A 1 in 3 lifetime chance
of having an abortion? No way!
Today's girls have much better things to look forward to.
Many abortion activist groups claim that
one out of every three women in the United
States will have an abortion in her lifetime.
That supposed statistic is inaccurate.
All sources trace back to a single study
from 2011. But that study doesn't actually
support the abortion activists' claims.
Furthermore, the study relied on old data
that is now completely outdated.
Above: Still from an Elle magazine activist video claiming that one third of American women have aborted.
Thanks to fewer unplanned pregnancies, and improved
resources for women who do have an unplanned
pregnancy, abortion in America is declining dramatically.
Yesterday's abortion statistics are not ironclad rules that dictate the lives of tomorrow's young women. In the mid-1990s, abortion researchers predicted that nearly half of American women would have an abortion at some point in their lives. Thankfully, that prediction turned out to be wrong.
This history demonstrates that Americans can successfully come together to prevent abortions, and that's exactly what is happening. When looking at abortion statistics in context, it is readily apparent that the "1 in 3" claim is inflated. That's great news for everyone, pro-life or pro-choice, who cares about young women in America.
No one could have known it at the time,
but the study was obsolete from the moment it was published.
Abortion statistics are always a few years behind. That's why the Jones & Kavanaugh study, which was published in 2011, contained an analysis of data only as recent as 2008. It wasn't until three years after the study was published that reliable numbers were available through 2011. In 2014, Dr. Jones revealed the stunning news: between 2008 and 2011, abortion rates plummeted to the lowest level recorded since Roe v. Wade.

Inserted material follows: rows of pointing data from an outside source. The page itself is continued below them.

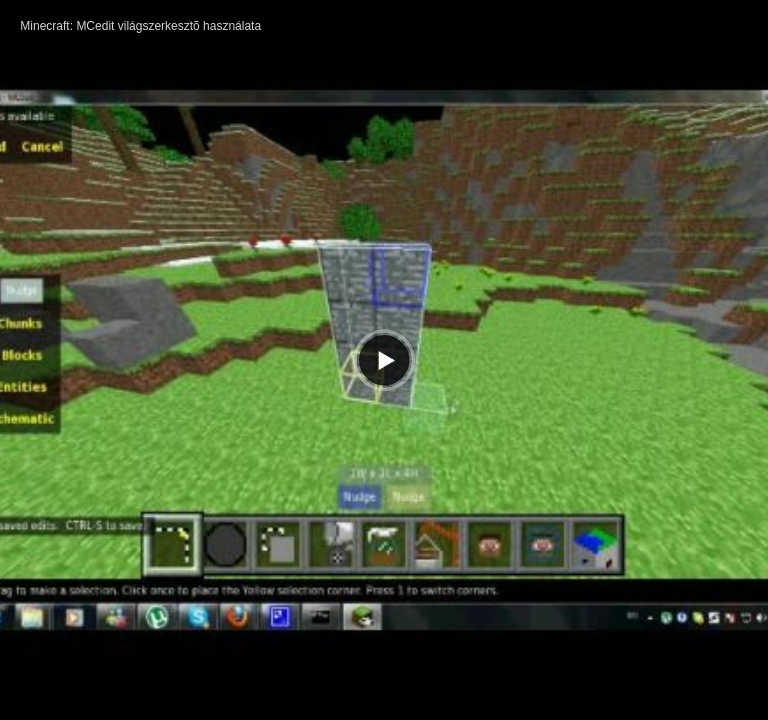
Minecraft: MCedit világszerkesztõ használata (140, 26)
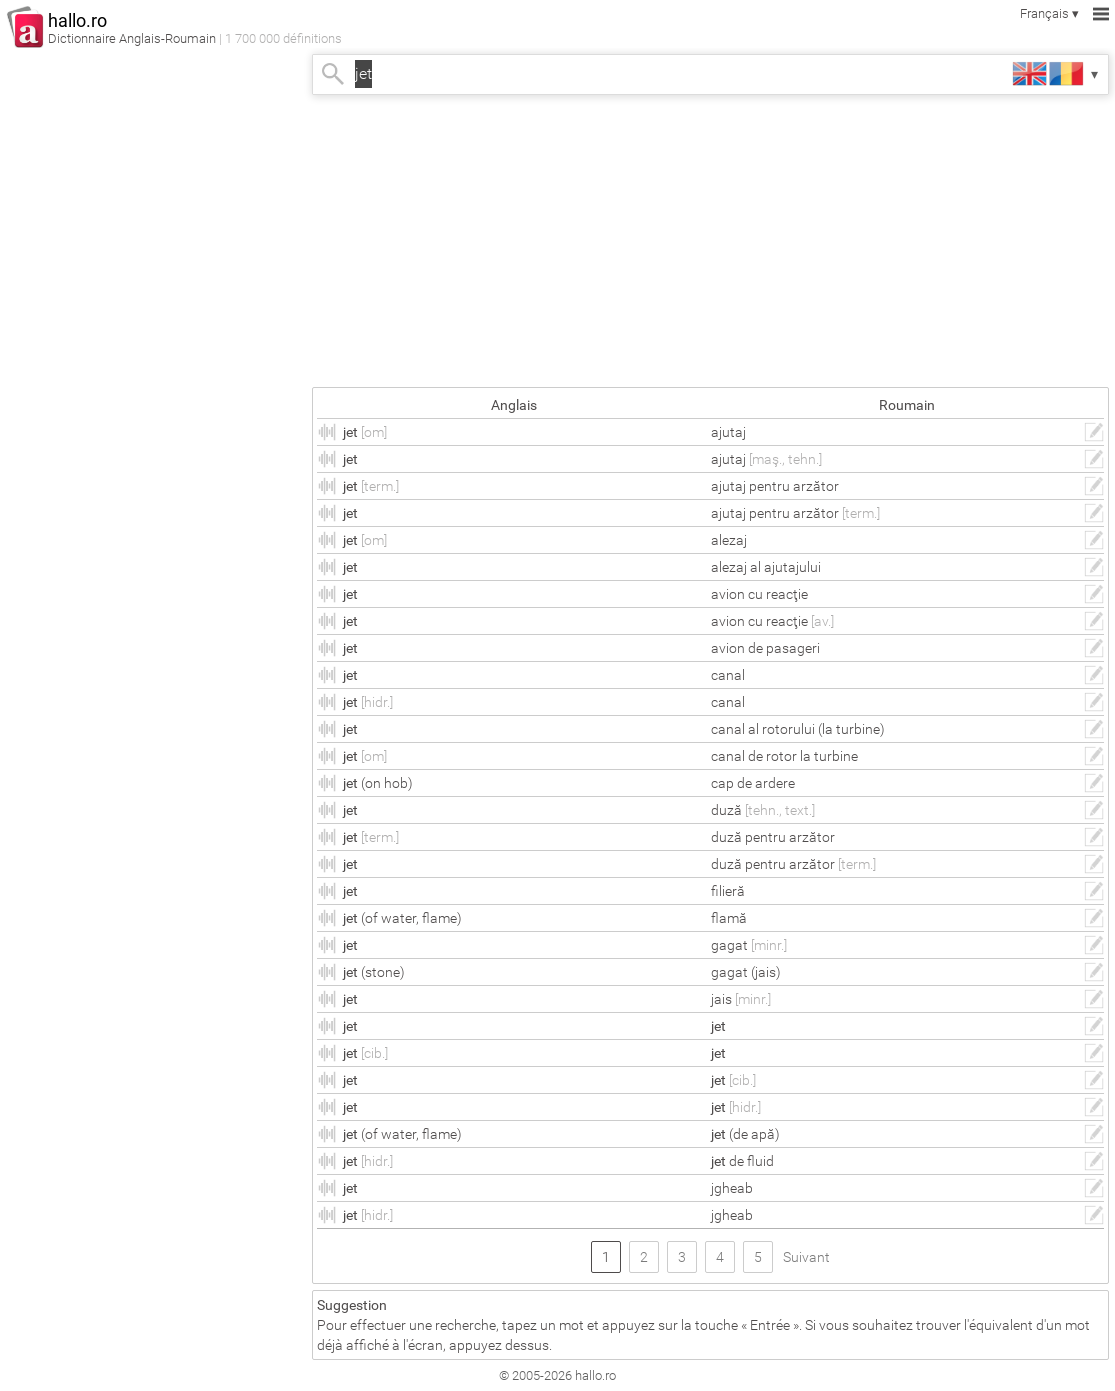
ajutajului (792, 567)
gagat (729, 945)
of (371, 918)
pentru (769, 486)
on (373, 783)
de (755, 648)
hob (396, 783)
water (398, 918)
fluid (760, 1161)
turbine (858, 729)
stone (382, 972)
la (827, 729)
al (755, 567)
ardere (775, 783)
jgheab (732, 1188)
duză (726, 810)
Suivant (806, 1257)
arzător (816, 486)
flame (439, 918)
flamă (729, 918)
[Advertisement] (157, 355)
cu (755, 594)
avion (728, 594)
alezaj (729, 540)
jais (765, 972)
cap (722, 783)
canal (728, 675)
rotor (781, 756)
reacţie (787, 594)
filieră (728, 891)
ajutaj (728, 432)
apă (763, 1134)
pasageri (793, 648)
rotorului (788, 729)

The 2011 study's prediction that 3 in 10 American women would have an abortion came with an important caveat; it only applied if American women were "exposed to prevailing abortion rates throughout their reproductive lives." Instead, there were almost 165,000 fewer abortions in 2011 than there were in 2008.

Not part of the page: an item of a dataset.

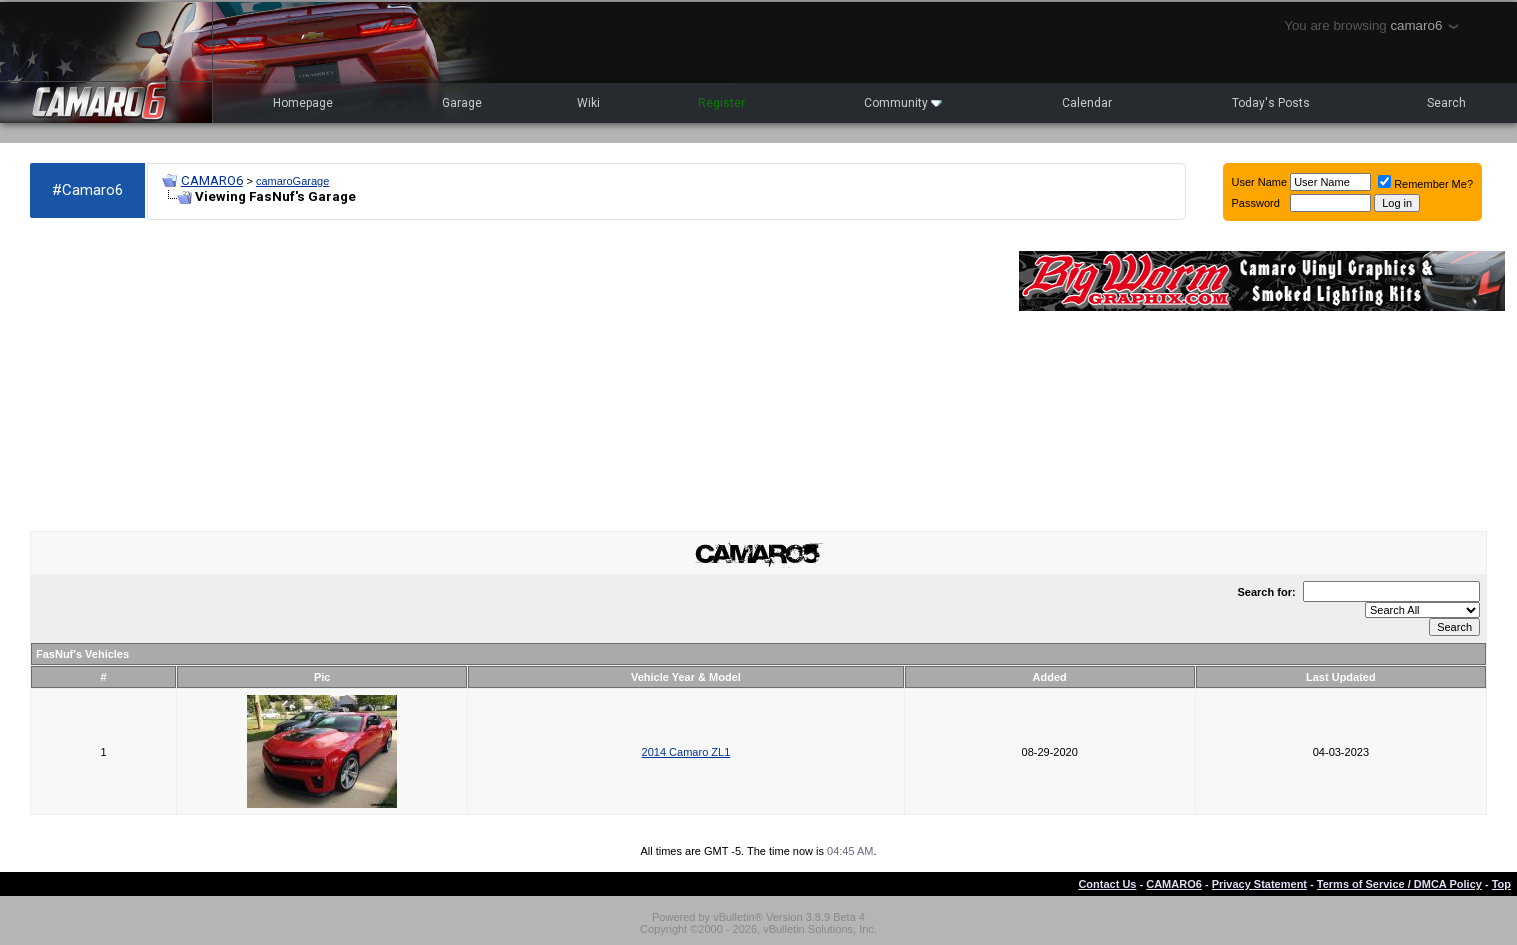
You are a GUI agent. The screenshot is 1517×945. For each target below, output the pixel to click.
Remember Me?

The positive trend shows no signs of stopping. Although reliable post-2011 abortion statistics are not yet available, we know that dozens of abortion businesses across the country have closed since 2011. And it's happening even in blue states with few abortion restrictions. With a record-low abortion rate, there simply isn't sufficient demand to keep abortion doctors in business.
The "1 in 3" study that wasn't
The study most activist groups cite in order to justify the "1 in 3" statistic is Changes in Abortion Rates Between 2000 and 2008 and Lifetime Incidence of Abortion, published in 2011 by Dr. Rachel K. Jones and Dr. Megan L. Kavanaugh. It states:
The cumulative first-abortion rate increases with age, and women aged 40 and older had a rate of 300.9 per 1,000 women. Put differently, an estimated 30.1% of women aged 15–44 in 2008 will have an abortion by age 45 if exposed to prevailing abortion rates throughout their reproductive lives.
The lifetime abortion rate given by the study is approximately 3 in 10, not 1 in 3. But the authors caution us that even the lower figure of 3 in 10 may be overstated:
Considering the substantial changes in abortion rates observed among young women, African American women, and poor women, abortion rates were calculated to determine potential interactions among these groups. Because some of these subgroups are relatively small and because the confidence intervals suggest some degree of inaccuracy, these findings are best interpreted as general patterns as opposed to precise measures.
Jones and Kavanaugh were honest about their findings. Unfortunately, however, there's nothing they can do to stop activist groups from misusing the study.